Copyright covers literary, dramatic, musical and artistic works. Naturally, it is the most relevant right for the carnival industry because it protects the music and art involved. This includes the soca music, carnival costumes, photographs and audio-visual works. While these are all prominent parts of the carnival experience, there are opportunities to grow the use of these art forms beyond the traditional carnival economy tied to carnival celebrations. The success of K-pop and Afrobeats suggest that non-traditional music can become mainstream. Additionally, there is room for aspects of traditional mas-making to evolve into regular wearable couture, which can be protected under copyright and design rights. While scaling production may be difficult, awareness of the value of rights held and the potential to license and assign intellectual property should feature prominently in the minds of those involved in the carnival industry.

Trade Marks

Trade marks concern the brands that are used to market goods or services. Just like the most famous brands that are multinational be it Apple, Nike, BMW etc, carnival brands are increasingly gaining international recognition by virtue of the increase in Caribbean inspired carnival celebrations being held around the globe. As such, the value of having a strong brand in the islands is no longer sufficient. Successful carnival brands need to grow their markets overseas and as a result must register their trade marks in multiple countries. This is made easier via the Madrid Protocol where one application can be made leading to registrations in multiple signatory countries. It should also be noted that this advice is not limited to carnival bands like Tribe and Yuma, but also includes the performers, djays and steelpan bands.

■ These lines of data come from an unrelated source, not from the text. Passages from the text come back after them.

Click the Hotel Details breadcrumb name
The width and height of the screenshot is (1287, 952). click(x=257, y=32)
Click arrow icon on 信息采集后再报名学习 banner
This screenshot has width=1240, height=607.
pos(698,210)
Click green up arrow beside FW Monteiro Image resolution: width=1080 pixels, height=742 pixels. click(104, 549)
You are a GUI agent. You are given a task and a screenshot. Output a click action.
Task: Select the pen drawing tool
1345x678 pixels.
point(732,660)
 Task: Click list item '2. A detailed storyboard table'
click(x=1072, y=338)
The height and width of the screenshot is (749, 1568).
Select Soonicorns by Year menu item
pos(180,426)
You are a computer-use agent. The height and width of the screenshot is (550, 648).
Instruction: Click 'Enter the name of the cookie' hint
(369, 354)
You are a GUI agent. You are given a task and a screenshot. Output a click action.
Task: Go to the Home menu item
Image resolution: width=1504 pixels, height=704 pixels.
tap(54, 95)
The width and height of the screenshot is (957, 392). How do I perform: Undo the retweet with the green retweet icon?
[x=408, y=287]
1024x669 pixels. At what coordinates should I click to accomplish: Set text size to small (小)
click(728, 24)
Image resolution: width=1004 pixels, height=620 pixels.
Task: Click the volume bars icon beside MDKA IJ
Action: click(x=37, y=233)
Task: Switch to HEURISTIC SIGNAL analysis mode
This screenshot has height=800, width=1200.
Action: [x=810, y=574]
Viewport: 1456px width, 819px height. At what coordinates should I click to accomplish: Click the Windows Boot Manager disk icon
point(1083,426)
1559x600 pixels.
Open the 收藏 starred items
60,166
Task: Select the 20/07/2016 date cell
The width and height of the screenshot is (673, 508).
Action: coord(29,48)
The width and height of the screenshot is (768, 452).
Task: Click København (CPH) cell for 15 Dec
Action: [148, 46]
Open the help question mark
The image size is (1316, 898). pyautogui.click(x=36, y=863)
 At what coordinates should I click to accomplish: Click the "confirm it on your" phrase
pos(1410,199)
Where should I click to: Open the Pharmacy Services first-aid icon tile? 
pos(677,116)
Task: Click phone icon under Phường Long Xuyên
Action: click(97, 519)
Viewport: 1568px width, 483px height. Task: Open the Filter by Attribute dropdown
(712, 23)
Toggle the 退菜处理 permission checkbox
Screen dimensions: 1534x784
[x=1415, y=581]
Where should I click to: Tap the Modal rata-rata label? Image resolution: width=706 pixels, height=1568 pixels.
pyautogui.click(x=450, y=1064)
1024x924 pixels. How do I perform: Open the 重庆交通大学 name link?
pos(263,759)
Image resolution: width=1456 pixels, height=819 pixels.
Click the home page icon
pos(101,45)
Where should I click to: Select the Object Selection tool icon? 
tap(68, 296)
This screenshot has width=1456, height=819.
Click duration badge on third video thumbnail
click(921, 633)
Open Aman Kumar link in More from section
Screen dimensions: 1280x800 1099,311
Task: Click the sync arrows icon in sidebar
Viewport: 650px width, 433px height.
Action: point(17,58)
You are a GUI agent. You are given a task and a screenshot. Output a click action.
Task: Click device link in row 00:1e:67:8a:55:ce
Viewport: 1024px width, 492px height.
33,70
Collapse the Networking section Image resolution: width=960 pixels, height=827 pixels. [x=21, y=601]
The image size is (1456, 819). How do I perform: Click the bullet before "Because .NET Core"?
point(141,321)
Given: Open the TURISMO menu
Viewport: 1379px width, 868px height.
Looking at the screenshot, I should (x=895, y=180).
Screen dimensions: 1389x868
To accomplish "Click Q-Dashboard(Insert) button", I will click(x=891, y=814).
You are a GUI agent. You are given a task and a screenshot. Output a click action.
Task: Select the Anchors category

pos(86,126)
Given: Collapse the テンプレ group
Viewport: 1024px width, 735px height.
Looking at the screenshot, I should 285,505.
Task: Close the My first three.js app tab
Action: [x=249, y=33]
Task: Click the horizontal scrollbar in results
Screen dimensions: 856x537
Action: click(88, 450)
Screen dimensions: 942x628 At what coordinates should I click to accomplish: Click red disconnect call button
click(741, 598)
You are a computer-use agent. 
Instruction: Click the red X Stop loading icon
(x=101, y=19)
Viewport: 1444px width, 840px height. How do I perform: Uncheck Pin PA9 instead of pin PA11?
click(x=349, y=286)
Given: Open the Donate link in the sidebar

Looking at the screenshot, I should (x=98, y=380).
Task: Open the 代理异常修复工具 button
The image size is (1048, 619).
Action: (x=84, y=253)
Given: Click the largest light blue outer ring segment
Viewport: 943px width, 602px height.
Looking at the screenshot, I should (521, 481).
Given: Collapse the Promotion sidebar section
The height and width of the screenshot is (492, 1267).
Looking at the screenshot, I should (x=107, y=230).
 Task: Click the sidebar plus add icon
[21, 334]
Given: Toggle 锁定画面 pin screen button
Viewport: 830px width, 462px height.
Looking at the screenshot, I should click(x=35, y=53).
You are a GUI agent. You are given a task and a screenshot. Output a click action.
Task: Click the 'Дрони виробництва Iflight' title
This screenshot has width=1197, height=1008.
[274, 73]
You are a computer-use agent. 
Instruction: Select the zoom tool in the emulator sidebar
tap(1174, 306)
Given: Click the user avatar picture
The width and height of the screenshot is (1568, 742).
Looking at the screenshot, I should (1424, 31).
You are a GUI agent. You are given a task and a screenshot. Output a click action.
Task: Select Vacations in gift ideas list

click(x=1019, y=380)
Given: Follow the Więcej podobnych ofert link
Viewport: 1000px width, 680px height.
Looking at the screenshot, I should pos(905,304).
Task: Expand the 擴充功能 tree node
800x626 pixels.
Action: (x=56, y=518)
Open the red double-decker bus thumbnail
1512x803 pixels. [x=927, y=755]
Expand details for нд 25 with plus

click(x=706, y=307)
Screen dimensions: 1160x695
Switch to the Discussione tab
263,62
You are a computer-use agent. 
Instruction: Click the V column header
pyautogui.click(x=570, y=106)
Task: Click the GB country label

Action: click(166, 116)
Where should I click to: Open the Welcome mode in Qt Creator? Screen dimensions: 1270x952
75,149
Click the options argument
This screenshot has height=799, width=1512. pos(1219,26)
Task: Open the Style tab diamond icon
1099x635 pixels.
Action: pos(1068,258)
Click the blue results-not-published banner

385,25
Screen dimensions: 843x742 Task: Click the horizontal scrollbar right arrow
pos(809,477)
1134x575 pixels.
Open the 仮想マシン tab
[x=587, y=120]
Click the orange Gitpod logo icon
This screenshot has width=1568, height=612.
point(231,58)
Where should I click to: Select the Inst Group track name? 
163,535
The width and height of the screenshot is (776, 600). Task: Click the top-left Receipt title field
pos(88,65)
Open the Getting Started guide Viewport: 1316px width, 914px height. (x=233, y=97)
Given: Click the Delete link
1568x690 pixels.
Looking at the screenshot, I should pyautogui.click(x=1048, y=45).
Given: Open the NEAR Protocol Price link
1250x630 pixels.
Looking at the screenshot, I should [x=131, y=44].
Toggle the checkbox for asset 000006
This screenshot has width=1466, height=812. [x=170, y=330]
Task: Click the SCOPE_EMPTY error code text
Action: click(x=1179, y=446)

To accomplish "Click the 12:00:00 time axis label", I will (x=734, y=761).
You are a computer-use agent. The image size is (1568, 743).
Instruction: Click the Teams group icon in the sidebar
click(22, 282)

Registering a trade mark in multiple countries not only safeguards the core branding, but it also opens avenues for an expanded audience, which can lead to new markets for the sale of core services such as performances and secondary markets such as merchandise. Given the territorial nature of trade mark law and the fact that many carnival entities may not yet be at the stage of being considered a well-known mark, failing to register one’s trade marks may lead to significant problems where a third party registers the mark(s) currently being used, which resultantly prohibits entities from using and registering that mark in foreign markets.


When carnival is discussed, patent law is unlikely to be the first type of intellectual property right to come to mind, if at all. However, there are patents in everything we use in our daily lives. Carnival is no exception. The technology used to create and play music and the tools used to make costumes were perhaps at some point patentable. Failing to give patents sufficient attention in the carnival industry is a mistake.Instead, awareness is needed about what patent law covers and how innovating on existing carnival practices by way of developing new technologies is a lucrative endeavour. For example, the development of the Xyloband made famous at Coldplay concerts is one recent invention that has had a major impact on the user experience at large concerts. Perhaps innovating on music trucks for carnival celebrations to make them safer and more environmentally friendly may be the next big patentable invention for carnival.